Required action: Below are some entries. Count the lines where "from" appears and state only that number.

Record extracts:
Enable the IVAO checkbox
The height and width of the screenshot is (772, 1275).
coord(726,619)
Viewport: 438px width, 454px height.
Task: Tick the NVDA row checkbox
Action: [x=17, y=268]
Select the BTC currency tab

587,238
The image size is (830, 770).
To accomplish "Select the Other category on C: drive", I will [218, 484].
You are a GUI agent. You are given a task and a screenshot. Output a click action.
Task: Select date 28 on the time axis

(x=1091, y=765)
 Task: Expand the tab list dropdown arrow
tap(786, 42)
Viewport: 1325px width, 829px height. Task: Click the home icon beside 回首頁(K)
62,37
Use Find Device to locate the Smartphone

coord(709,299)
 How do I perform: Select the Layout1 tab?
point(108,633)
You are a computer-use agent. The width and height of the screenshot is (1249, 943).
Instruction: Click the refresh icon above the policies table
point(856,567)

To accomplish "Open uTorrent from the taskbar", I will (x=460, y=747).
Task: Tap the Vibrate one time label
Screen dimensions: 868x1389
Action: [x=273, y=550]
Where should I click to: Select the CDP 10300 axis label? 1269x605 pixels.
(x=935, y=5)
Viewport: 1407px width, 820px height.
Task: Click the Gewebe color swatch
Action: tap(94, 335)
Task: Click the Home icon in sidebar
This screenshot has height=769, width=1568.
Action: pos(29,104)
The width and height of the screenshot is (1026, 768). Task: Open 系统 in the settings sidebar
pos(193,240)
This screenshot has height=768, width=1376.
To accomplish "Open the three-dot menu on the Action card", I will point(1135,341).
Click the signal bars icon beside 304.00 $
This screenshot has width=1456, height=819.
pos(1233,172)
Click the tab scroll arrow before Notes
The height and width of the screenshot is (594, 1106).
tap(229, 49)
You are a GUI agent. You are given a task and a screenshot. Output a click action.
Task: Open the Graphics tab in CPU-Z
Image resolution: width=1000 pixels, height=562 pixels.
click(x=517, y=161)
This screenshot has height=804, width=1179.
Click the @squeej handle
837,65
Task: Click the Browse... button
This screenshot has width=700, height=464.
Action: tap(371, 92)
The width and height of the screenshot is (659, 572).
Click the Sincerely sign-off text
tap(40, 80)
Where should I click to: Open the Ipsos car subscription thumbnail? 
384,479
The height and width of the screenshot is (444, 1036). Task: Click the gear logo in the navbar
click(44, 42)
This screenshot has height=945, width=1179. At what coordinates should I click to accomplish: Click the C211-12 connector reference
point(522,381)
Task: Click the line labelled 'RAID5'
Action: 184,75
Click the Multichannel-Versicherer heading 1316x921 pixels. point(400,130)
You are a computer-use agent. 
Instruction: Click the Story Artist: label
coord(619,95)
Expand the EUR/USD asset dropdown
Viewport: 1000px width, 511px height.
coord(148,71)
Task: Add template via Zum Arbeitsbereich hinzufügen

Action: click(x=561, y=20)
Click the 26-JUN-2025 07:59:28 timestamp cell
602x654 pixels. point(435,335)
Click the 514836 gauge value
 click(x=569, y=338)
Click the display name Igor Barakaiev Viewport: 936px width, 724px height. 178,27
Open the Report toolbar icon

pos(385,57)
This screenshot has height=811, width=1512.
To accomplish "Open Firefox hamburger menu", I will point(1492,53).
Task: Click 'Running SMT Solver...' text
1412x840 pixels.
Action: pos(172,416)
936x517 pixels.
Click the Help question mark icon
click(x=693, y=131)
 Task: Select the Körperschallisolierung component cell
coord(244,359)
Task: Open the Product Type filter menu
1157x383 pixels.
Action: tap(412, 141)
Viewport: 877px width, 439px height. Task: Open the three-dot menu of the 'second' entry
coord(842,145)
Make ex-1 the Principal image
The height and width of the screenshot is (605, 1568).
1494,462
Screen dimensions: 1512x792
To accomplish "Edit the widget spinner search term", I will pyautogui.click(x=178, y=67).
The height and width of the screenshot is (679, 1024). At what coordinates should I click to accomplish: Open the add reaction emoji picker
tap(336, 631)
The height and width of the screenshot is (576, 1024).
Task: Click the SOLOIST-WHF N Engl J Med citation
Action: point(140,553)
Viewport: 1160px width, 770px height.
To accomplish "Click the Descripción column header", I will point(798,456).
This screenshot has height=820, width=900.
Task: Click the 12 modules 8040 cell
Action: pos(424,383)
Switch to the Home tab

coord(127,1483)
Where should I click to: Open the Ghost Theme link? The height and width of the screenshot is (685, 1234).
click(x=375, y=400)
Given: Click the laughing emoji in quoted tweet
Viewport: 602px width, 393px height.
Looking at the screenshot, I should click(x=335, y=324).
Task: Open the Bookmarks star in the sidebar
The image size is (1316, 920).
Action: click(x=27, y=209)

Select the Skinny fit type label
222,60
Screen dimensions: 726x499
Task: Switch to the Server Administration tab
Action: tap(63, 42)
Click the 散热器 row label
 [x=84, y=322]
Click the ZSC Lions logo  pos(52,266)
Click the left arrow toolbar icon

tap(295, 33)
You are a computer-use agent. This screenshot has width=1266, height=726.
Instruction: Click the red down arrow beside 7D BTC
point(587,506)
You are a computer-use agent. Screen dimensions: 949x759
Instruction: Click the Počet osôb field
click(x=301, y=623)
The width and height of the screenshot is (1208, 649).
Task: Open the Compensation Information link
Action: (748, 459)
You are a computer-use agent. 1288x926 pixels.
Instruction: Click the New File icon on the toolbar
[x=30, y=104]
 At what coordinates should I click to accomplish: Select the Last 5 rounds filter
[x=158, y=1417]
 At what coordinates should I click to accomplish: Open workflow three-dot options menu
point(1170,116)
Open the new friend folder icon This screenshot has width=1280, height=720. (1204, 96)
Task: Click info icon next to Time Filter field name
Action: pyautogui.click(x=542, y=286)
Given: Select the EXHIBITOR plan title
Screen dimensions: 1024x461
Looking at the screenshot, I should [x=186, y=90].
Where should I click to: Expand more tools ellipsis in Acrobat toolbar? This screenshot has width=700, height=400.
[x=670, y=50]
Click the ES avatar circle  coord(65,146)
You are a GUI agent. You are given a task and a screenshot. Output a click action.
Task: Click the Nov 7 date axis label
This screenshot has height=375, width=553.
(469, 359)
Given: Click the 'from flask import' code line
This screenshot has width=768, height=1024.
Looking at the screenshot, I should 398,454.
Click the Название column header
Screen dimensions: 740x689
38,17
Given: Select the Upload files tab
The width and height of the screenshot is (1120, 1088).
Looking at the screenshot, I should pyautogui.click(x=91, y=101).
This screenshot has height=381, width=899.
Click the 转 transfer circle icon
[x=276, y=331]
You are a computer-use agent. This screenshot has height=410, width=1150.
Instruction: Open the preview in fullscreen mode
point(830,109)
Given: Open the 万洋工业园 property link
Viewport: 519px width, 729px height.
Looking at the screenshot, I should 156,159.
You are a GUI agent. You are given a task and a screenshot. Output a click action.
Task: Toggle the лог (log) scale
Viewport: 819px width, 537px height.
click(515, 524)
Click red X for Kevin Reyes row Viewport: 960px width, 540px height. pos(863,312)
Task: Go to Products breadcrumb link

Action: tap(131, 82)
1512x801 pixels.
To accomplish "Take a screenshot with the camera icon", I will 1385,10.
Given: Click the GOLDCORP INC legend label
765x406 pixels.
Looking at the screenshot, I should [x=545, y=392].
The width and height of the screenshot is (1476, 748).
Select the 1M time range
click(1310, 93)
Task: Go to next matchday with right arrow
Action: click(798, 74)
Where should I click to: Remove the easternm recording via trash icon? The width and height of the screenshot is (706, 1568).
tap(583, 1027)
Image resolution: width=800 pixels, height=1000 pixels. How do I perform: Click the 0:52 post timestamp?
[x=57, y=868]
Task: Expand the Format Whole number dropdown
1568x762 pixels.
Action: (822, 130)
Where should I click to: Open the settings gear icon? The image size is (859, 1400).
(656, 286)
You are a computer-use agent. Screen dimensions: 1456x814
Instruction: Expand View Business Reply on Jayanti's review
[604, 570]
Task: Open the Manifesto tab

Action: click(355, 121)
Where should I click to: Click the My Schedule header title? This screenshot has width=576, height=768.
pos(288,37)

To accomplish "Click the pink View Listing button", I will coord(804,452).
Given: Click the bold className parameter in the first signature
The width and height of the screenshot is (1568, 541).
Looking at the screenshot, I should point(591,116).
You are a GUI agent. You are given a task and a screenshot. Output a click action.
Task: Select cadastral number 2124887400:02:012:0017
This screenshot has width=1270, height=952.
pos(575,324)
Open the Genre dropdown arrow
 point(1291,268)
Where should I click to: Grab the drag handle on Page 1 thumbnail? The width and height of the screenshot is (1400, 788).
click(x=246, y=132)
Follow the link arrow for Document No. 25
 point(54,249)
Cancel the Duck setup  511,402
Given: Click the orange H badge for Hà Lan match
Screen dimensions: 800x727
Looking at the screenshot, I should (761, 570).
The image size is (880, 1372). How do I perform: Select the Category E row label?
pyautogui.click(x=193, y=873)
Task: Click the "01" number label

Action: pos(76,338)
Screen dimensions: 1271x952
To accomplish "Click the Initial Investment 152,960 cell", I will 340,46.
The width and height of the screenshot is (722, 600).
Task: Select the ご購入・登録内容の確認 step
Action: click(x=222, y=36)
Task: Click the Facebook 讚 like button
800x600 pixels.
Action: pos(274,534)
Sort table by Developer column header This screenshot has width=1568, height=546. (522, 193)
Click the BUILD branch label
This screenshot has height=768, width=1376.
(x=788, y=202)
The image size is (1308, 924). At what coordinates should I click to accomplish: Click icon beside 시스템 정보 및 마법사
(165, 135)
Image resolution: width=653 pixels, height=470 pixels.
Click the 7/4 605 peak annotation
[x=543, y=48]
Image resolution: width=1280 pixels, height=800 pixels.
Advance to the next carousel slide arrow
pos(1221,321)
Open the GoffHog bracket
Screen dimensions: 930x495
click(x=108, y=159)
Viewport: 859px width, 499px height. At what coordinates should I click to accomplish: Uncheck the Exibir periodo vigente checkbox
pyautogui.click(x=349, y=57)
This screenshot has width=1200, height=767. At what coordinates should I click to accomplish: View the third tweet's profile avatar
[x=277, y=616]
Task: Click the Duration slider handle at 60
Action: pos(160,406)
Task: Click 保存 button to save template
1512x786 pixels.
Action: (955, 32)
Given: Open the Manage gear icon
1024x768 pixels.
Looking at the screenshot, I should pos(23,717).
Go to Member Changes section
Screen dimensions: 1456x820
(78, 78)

Exercise result: 2